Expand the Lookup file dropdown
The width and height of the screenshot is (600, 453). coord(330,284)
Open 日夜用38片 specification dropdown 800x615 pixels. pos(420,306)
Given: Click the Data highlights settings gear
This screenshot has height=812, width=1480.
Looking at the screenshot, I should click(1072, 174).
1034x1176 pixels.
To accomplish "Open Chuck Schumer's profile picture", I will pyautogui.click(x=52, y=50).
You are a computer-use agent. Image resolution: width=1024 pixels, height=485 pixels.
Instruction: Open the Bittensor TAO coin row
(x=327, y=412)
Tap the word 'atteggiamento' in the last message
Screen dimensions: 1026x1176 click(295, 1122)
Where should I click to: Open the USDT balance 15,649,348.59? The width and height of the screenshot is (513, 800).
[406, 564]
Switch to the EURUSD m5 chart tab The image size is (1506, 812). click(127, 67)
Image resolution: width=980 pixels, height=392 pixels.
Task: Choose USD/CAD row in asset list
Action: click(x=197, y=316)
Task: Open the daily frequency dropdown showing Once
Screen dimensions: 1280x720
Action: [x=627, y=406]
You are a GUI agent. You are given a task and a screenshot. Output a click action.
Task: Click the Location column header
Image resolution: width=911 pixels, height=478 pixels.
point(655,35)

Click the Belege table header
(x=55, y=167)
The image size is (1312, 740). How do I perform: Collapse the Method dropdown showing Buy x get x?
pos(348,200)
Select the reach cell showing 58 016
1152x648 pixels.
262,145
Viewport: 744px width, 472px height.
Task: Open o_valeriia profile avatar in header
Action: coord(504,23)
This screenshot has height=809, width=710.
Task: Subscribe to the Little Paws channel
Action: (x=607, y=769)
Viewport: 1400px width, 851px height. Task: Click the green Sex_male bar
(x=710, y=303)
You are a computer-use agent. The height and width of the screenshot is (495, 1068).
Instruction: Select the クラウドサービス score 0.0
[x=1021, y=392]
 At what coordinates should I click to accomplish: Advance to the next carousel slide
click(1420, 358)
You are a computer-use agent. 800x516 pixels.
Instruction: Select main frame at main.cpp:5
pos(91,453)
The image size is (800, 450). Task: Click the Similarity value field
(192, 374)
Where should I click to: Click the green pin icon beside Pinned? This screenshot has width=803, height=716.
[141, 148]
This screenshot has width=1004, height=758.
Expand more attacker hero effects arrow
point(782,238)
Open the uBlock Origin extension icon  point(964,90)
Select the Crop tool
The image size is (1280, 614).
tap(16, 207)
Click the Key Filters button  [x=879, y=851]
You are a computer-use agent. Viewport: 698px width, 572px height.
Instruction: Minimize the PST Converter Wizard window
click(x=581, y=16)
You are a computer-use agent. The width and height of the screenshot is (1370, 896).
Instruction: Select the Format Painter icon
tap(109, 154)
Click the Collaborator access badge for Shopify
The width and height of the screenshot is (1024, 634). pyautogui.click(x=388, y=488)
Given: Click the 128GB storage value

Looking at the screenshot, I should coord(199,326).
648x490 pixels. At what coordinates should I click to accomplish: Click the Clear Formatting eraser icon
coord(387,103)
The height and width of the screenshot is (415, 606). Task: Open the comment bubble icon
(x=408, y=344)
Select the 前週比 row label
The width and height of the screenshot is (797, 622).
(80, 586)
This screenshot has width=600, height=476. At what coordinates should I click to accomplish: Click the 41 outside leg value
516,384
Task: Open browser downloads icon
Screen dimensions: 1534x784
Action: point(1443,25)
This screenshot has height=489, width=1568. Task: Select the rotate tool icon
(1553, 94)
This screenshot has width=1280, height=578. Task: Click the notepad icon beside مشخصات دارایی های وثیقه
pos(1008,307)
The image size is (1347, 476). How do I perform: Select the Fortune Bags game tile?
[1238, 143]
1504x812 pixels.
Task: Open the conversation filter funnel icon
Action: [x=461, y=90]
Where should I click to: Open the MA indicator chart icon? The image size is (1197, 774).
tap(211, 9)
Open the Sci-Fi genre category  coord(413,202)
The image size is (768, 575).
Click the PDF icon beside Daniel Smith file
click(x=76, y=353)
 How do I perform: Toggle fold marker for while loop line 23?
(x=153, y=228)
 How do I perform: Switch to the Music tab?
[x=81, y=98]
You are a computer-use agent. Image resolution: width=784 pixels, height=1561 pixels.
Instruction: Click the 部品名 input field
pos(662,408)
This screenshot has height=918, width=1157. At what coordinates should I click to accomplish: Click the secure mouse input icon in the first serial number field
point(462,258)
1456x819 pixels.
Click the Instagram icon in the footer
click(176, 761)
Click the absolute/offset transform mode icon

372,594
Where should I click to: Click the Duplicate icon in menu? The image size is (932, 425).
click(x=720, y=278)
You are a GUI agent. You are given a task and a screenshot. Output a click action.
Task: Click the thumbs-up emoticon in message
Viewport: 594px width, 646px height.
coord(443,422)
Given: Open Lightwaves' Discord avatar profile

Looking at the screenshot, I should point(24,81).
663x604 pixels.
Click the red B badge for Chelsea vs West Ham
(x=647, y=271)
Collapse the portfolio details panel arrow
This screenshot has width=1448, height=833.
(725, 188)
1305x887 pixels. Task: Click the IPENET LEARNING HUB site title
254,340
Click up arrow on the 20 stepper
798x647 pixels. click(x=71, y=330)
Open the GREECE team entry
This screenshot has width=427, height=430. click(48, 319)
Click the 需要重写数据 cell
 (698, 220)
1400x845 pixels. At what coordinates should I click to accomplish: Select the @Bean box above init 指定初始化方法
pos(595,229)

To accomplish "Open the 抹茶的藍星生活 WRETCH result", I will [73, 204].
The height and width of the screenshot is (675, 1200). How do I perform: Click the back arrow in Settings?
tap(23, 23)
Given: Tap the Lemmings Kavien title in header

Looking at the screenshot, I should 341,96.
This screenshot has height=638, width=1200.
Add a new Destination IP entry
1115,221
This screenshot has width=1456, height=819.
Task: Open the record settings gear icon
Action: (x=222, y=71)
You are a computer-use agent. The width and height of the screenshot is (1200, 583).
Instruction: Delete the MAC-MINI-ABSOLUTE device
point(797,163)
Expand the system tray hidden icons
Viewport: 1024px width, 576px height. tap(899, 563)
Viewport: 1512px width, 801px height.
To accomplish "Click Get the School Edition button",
────────────────────────────────────────
Look through the material for "button". Copy each line that has it.

◆ **RESPONSE AREA**
Click the Key Filters button  [x=879, y=851]
To accomplish "Click Get the School Edition button",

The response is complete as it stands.